What you will do
Reproduce every item below with "At what coordinates should I click to accomplish" swapped for "Where do I click to complete", leaving everything else unchanged.

====

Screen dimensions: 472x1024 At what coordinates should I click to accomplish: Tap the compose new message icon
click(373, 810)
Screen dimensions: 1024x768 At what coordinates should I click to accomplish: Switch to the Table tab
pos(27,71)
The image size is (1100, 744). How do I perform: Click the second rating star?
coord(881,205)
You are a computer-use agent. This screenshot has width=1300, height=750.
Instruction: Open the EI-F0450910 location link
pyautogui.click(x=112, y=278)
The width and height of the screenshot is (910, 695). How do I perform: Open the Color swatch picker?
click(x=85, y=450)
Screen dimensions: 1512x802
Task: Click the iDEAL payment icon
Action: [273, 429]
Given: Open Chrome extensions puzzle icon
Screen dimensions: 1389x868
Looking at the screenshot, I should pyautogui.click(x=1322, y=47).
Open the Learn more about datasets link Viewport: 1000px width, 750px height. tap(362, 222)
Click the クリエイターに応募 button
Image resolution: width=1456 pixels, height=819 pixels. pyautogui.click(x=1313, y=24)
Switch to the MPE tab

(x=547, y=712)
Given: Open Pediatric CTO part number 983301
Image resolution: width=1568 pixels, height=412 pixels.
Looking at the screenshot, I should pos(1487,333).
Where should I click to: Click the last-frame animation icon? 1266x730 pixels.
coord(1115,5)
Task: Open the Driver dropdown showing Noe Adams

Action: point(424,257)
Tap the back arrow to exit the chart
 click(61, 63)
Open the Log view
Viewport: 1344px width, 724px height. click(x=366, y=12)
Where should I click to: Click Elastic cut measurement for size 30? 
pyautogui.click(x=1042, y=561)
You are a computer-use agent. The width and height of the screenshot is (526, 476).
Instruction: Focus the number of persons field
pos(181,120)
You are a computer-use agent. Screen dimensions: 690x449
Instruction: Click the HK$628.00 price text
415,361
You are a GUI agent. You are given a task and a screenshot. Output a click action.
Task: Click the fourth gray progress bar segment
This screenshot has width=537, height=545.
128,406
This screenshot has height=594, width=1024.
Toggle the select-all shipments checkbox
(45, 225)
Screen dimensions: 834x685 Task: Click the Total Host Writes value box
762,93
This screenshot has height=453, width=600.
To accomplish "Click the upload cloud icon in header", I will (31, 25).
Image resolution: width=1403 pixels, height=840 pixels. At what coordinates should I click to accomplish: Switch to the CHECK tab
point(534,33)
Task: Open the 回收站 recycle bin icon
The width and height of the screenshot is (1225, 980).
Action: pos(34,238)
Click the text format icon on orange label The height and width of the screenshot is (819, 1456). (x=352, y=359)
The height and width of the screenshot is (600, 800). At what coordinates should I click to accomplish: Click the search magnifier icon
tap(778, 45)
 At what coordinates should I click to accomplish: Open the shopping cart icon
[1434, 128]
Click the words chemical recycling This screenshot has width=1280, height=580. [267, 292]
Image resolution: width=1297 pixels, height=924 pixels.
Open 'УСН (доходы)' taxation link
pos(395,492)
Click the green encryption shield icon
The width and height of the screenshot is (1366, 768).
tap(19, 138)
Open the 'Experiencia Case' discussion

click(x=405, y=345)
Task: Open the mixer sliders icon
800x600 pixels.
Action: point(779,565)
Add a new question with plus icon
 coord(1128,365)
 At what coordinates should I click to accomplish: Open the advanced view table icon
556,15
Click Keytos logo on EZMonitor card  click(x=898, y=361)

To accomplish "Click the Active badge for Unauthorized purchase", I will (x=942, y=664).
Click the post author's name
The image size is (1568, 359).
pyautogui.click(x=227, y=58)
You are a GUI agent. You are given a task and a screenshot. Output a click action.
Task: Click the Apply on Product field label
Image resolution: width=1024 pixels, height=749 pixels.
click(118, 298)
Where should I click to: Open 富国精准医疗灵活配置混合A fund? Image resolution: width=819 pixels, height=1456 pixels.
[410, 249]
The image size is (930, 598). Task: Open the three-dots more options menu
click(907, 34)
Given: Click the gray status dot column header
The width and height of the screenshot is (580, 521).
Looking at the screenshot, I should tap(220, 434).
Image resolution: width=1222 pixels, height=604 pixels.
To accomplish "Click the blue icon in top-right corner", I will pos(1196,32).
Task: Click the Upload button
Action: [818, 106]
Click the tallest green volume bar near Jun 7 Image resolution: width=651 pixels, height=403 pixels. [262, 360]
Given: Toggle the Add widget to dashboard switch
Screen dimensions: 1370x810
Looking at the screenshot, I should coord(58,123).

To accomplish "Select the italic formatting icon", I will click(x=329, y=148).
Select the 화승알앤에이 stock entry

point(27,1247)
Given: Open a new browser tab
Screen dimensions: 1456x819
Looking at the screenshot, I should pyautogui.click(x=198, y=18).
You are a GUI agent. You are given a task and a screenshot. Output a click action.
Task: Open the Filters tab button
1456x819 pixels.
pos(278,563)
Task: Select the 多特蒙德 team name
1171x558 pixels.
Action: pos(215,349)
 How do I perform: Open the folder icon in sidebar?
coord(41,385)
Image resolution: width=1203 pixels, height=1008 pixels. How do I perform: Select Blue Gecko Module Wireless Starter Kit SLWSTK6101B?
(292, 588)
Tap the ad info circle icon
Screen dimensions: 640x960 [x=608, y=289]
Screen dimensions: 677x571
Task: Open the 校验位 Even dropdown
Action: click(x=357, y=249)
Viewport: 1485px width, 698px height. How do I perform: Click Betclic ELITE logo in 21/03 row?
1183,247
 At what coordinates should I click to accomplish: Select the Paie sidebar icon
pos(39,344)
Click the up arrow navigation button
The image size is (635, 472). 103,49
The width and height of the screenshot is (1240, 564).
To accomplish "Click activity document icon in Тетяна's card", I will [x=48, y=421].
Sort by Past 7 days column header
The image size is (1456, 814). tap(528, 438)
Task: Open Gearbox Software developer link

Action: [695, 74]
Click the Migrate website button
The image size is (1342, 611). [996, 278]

====

Finished exercise
Screen dimensions: 472x1024 Where do I click to complete: Tap the compose new message icon
click(373, 810)
Screen dimensions: 1024x768 Where do I click to complete: Switch to the Table tab
pos(27,71)
The image size is (1100, 744). How do I perform: Click the second rating star?
coord(881,205)
You are a computer-use agent. This screenshot has width=1300, height=750.
Instruction: Open the EI-F0450910 location link
pyautogui.click(x=112, y=278)
The width and height of the screenshot is (910, 695). How do I perform: Open the Color swatch picker?
click(x=85, y=450)
Screen dimensions: 1512x802
Task: Click the iDEAL payment icon
Action: [273, 429]
Given: Open Chrome extensions puzzle icon
Screen dimensions: 1389x868
Looking at the screenshot, I should pyautogui.click(x=1322, y=47).
Open the Learn more about datasets link Viewport: 1000px width, 750px height. tap(362, 222)
Click the クリエイターに応募 button
Image resolution: width=1456 pixels, height=819 pixels. pyautogui.click(x=1313, y=24)
Switch to the MPE tab

(x=547, y=712)
Given: Open Pediatric CTO part number 983301
Image resolution: width=1568 pixels, height=412 pixels.
Looking at the screenshot, I should pos(1487,333).
Where should I click to: Click the last-frame animation icon? 1266x730 pixels.
coord(1115,5)
Task: Open the Driver dropdown showing Noe Adams

Action: point(424,257)
Tap the back arrow to exit the chart
 click(61, 63)
Open the Log view
Viewport: 1344px width, 724px height. click(x=366, y=12)
Where should I click to: Click Elastic cut measurement for size 30? 
pyautogui.click(x=1042, y=561)
You are a computer-use agent. The width and height of the screenshot is (526, 476).
Instruction: Focus the number of persons field
pos(181,120)
You are a computer-use agent. Screen dimensions: 690x449
Instruction: Click the HK$628.00 price text
415,361
You are a GUI agent. You are given a task and a screenshot. Output a click action.
Task: Click the fourth gray progress bar segment
This screenshot has width=537, height=545.
128,406
This screenshot has height=594, width=1024.
Toggle the select-all shipments checkbox
(45, 225)
Screen dimensions: 834x685 Task: Click the Total Host Writes value box
762,93
This screenshot has height=453, width=600.
To accomplish "Click the upload cloud icon in header", I will (31, 25).
Image resolution: width=1403 pixels, height=840 pixels. Where do I click to complete: Switch to the CHECK tab
point(534,33)
Task: Open the 回收站 recycle bin icon
The width and height of the screenshot is (1225, 980).
Action: pos(34,238)
Click the text format icon on orange label The height and width of the screenshot is (819, 1456). (x=352, y=359)
The height and width of the screenshot is (600, 800). Where do I click to complete: Click the search magnifier icon
tap(778, 45)
 Where do I click to complete: Open the shopping cart icon
[1434, 128]
Click the words chemical recycling This screenshot has width=1280, height=580. [267, 292]
Image resolution: width=1297 pixels, height=924 pixels.
Open 'УСН (доходы)' taxation link
pos(395,492)
Click the green encryption shield icon
The width and height of the screenshot is (1366, 768).
tap(19, 138)
Open the 'Experiencia Case' discussion

click(x=405, y=345)
Task: Open the mixer sliders icon
800x600 pixels.
Action: point(779,565)
Add a new question with plus icon
 coord(1128,365)
 Where do I click to complete: Open the advanced view table icon
556,15
Click Keytos logo on EZMonitor card  click(x=898, y=361)

To accomplish "Click the Active badge for Unauthorized purchase", I will (x=942, y=664).
Click the post author's name
The image size is (1568, 359).
pyautogui.click(x=227, y=58)
You are a GUI agent. You are given a task and a screenshot. Output a click action.
Task: Click the Apply on Product field label
Image resolution: width=1024 pixels, height=749 pixels.
click(118, 298)
Where should I click to: Open 富国精准医疗灵活配置混合A fund? Image resolution: width=819 pixels, height=1456 pixels.
[410, 249]
The image size is (930, 598). Task: Open the three-dots more options menu
click(907, 34)
Given: Click the gray status dot column header
The width and height of the screenshot is (580, 521).
Looking at the screenshot, I should tap(220, 434).
Image resolution: width=1222 pixels, height=604 pixels.
To accomplish "Click the blue icon in top-right corner", I will pos(1196,32).
Task: Click the Upload button
Action: [818, 106]
Click the tallest green volume bar near Jun 7 Image resolution: width=651 pixels, height=403 pixels. [262, 360]
Given: Toggle the Add widget to dashboard switch
Screen dimensions: 1370x810
Looking at the screenshot, I should coord(58,123).

To accomplish "Select the italic formatting icon", I will click(x=329, y=148).
Select the 화승알앤에이 stock entry

point(27,1247)
Given: Open a new browser tab
Screen dimensions: 1456x819
Looking at the screenshot, I should pyautogui.click(x=198, y=18).
You are a GUI agent. You are given a task and a screenshot. Output a click action.
Task: Open the Filters tab button
1456x819 pixels.
pos(278,563)
Task: Select the 多特蒙德 team name
1171x558 pixels.
Action: pos(215,349)
 How do I perform: Open the folder icon in sidebar?
coord(41,385)
Image resolution: width=1203 pixels, height=1008 pixels. How do I perform: Select Blue Gecko Module Wireless Starter Kit SLWSTK6101B?
(292, 588)
Tap the ad info circle icon
Screen dimensions: 640x960 [x=608, y=289]
Screen dimensions: 677x571
Task: Open the 校验位 Even dropdown
Action: click(x=357, y=249)
Viewport: 1485px width, 698px height. How do I perform: Click Betclic ELITE logo in 21/03 row?
1183,247
 Where do I click to complete: Select the Paie sidebar icon
pos(39,344)
Click the up arrow navigation button
The image size is (635, 472). 103,49
The width and height of the screenshot is (1240, 564).
To accomplish "Click activity document icon in Тетяна's card", I will [x=48, y=421].
Sort by Past 7 days column header
The image size is (1456, 814). tap(528, 438)
Task: Open Gearbox Software developer link

Action: [695, 74]
Click the Migrate website button
The image size is (1342, 611). [996, 278]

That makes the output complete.